RECORDS TO USE:
+ + + + +
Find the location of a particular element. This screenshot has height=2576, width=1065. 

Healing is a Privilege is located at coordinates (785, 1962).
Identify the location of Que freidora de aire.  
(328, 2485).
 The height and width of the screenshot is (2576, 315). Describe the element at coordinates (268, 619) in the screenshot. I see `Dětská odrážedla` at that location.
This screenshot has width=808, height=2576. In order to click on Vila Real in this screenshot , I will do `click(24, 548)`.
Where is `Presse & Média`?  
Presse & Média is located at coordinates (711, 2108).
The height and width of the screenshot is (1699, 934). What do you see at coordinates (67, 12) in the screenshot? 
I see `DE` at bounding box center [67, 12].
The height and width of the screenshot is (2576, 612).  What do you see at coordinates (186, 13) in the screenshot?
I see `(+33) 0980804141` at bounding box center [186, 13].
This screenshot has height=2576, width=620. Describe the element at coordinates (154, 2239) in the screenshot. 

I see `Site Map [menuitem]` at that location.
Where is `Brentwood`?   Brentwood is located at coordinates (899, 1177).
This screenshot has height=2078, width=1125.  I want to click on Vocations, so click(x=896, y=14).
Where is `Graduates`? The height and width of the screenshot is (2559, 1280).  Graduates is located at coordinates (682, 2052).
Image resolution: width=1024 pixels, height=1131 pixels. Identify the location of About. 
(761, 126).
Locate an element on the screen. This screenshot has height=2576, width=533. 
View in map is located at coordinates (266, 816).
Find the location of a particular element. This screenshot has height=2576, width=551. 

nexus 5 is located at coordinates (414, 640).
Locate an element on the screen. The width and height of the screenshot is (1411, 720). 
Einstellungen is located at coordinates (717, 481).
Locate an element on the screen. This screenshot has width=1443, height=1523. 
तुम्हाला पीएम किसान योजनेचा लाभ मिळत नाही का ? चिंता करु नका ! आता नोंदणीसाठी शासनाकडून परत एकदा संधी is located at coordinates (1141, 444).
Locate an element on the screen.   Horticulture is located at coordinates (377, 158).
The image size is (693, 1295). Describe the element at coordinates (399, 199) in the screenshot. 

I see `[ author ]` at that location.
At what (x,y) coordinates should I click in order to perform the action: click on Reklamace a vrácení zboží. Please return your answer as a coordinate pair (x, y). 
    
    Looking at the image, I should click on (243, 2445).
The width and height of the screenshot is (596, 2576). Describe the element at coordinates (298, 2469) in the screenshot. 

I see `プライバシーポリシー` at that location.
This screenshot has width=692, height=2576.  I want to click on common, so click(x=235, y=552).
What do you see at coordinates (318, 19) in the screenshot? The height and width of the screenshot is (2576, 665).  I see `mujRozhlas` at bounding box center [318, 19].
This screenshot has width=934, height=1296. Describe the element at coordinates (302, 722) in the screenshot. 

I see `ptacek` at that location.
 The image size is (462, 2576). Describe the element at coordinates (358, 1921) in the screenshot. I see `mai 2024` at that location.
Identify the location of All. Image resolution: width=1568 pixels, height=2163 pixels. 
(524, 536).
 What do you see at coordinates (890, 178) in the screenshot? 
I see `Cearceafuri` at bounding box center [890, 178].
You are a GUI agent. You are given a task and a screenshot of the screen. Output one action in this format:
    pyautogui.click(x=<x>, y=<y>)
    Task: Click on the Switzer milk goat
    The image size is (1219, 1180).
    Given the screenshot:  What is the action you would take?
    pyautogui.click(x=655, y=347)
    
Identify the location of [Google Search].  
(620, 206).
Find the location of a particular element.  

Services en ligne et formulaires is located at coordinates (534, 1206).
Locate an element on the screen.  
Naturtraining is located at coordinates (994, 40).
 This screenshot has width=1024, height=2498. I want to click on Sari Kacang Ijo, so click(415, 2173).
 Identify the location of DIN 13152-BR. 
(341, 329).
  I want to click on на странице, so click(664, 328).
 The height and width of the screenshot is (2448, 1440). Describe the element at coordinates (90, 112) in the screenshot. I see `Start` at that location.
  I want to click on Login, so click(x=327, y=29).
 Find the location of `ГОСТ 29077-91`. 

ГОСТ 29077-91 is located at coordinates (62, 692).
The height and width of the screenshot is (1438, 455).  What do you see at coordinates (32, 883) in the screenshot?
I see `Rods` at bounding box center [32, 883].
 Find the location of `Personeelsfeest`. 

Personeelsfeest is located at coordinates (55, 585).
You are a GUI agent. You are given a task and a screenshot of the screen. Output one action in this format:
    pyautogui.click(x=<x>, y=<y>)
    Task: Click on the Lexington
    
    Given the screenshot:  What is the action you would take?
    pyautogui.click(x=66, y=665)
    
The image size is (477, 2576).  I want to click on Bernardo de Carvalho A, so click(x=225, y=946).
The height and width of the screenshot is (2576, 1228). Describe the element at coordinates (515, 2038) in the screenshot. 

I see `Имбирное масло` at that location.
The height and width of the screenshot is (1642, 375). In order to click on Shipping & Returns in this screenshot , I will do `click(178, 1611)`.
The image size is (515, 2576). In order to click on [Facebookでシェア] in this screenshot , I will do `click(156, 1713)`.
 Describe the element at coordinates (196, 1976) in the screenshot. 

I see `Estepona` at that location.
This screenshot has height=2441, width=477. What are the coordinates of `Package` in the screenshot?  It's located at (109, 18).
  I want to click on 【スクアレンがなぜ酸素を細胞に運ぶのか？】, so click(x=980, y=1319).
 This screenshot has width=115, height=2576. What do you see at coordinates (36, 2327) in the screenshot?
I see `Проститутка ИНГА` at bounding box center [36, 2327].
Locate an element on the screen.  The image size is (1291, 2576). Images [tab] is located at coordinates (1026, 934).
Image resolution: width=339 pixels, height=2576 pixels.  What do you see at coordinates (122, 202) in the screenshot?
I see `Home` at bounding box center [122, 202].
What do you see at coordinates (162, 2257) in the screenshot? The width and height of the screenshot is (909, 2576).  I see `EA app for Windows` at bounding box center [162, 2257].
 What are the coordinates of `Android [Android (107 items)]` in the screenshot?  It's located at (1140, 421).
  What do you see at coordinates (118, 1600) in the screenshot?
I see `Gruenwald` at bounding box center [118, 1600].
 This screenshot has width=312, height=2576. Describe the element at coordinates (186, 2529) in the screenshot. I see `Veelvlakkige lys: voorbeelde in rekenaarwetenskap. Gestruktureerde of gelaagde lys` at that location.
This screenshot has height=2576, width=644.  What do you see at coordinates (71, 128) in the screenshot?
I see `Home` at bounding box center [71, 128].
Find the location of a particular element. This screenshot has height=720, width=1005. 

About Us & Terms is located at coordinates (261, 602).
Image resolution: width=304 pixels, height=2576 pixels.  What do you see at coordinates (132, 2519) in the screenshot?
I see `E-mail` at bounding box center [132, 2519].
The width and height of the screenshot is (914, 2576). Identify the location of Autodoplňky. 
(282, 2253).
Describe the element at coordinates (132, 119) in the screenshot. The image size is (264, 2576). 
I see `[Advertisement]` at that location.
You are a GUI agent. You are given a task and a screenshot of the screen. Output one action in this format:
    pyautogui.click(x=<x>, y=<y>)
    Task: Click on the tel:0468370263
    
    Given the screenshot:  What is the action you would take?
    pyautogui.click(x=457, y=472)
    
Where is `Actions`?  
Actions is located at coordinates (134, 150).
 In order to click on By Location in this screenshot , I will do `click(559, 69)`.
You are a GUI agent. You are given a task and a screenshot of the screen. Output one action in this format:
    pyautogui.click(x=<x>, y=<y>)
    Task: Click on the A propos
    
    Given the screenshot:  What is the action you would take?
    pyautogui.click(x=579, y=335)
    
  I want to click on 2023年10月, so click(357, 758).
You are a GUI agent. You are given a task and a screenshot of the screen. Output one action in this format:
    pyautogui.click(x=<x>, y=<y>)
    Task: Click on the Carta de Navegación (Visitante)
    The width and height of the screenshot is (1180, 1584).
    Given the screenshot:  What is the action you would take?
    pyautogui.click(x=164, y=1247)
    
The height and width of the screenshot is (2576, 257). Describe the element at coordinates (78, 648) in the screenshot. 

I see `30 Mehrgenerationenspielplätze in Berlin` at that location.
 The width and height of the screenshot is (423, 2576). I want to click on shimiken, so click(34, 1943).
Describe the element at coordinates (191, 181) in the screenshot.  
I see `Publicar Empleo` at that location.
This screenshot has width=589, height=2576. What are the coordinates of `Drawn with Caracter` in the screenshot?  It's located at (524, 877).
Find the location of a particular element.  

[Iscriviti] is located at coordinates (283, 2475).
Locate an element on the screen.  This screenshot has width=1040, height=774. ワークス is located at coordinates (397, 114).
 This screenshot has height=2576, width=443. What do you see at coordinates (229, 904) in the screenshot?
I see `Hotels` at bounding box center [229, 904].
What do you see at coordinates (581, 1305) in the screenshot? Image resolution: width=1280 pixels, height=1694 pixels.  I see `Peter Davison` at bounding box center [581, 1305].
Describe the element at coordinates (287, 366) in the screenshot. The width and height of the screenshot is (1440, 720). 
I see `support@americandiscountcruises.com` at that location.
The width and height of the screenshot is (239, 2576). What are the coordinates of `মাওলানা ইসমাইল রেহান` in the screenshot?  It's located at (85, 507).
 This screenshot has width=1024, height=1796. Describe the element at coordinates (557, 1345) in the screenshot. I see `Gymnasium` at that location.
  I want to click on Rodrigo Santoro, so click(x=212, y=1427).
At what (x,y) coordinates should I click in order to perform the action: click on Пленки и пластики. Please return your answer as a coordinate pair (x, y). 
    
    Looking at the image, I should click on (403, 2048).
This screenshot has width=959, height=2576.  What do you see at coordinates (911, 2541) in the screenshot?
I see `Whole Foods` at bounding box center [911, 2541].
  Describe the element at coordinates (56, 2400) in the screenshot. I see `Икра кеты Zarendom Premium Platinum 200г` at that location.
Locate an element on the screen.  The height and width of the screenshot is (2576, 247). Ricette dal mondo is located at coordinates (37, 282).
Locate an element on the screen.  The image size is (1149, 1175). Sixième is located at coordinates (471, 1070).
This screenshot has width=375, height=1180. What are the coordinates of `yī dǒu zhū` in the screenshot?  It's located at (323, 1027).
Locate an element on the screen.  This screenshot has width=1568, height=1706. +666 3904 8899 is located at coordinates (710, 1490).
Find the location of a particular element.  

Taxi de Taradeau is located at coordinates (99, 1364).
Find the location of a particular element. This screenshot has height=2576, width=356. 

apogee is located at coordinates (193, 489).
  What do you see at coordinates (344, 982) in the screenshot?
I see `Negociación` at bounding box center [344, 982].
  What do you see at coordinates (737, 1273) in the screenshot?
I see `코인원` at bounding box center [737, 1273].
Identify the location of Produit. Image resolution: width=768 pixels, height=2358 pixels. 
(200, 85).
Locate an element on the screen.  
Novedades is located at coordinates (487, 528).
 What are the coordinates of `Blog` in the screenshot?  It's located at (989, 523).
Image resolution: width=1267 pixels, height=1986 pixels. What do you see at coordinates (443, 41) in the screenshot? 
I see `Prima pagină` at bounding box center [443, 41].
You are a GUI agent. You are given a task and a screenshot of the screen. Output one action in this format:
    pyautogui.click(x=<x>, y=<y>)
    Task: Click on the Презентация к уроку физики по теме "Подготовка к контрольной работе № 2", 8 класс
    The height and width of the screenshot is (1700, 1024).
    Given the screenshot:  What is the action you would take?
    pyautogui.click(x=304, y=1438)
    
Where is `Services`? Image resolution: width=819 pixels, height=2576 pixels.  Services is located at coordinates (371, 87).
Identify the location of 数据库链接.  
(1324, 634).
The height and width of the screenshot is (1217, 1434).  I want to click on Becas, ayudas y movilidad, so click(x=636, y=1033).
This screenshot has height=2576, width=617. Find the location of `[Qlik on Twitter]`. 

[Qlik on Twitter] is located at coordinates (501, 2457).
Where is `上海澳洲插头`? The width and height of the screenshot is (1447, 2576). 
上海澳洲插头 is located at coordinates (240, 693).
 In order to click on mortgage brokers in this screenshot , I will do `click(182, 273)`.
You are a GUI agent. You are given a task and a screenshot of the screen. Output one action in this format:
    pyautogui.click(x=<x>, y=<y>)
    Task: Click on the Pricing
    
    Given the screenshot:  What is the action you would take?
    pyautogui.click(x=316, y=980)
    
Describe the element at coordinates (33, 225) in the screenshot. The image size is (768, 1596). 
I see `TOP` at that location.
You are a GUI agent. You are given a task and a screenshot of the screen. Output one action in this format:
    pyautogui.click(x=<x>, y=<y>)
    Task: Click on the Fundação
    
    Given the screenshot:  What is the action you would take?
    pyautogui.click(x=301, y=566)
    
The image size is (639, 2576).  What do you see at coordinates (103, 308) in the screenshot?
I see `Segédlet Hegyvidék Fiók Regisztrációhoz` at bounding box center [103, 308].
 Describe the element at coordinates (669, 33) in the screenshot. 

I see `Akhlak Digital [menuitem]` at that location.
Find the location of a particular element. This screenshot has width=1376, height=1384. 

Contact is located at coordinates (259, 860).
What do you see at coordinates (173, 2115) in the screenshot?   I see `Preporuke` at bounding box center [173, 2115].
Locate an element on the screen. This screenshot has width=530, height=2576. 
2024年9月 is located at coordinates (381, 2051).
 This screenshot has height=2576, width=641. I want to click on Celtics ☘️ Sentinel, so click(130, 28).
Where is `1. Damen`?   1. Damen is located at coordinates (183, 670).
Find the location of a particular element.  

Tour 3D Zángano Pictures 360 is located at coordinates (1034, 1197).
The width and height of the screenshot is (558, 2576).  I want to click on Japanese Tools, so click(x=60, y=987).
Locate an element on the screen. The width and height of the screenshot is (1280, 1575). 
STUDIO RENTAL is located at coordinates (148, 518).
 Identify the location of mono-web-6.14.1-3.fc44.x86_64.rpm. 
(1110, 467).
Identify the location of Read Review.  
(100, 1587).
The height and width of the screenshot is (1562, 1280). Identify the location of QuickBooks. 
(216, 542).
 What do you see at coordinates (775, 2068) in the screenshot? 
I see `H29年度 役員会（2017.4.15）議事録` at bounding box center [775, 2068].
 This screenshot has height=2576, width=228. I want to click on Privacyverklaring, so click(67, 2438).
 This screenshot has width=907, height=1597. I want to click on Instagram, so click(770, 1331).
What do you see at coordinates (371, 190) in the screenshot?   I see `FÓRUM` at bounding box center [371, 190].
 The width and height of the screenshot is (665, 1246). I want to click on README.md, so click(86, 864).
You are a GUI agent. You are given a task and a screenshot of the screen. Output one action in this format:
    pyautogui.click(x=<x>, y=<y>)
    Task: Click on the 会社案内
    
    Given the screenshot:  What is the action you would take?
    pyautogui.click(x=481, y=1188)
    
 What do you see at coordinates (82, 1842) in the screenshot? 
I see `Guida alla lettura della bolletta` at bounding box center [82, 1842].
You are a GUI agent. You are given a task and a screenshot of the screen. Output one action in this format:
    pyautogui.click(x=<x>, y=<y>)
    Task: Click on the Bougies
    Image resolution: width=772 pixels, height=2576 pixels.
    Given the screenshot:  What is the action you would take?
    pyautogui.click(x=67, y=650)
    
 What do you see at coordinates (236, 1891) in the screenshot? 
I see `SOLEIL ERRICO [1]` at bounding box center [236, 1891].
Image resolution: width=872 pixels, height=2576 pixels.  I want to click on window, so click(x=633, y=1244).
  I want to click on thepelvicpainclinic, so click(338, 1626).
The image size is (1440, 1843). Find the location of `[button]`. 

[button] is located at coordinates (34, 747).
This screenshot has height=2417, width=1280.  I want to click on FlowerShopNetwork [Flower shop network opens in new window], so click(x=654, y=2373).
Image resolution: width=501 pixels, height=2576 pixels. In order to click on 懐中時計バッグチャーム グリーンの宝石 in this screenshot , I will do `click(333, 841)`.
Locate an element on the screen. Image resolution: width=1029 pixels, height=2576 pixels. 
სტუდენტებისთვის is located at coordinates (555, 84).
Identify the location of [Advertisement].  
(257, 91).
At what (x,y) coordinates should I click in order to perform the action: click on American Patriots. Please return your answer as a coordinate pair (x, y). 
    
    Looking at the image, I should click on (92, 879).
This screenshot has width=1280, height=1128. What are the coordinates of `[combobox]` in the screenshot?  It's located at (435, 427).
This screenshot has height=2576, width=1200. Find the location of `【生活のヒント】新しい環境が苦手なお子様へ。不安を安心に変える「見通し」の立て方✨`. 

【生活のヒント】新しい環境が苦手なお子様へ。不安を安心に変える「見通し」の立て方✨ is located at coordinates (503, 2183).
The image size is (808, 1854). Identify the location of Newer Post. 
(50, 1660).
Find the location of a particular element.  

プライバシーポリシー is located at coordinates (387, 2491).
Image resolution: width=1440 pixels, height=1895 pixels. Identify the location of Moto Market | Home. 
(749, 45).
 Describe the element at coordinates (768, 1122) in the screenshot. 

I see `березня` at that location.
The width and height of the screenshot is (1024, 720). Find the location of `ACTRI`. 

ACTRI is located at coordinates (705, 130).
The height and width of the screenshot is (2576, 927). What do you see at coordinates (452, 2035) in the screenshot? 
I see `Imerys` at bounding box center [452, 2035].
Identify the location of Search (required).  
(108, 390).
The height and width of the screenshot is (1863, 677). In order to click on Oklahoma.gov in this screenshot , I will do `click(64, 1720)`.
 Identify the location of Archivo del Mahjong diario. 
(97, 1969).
+ + + + +
WHAT NEEDS TO BE DONE:
Copy out the lines of the records above again, word for word, from the line with "What do you see at coordinates (173, 2115)" to the line with "This screenshot has height=2576, width=641.", including both of those lines.

THE COMPLETED TASK:
What do you see at coordinates (173, 2115) in the screenshot?   I see `Preporuke` at bounding box center [173, 2115].
Locate an element on the screen. This screenshot has width=530, height=2576. 
2024年9月 is located at coordinates (381, 2051).
 This screenshot has height=2576, width=641. I want to click on Celtics ☘️ Sentinel, so click(130, 28).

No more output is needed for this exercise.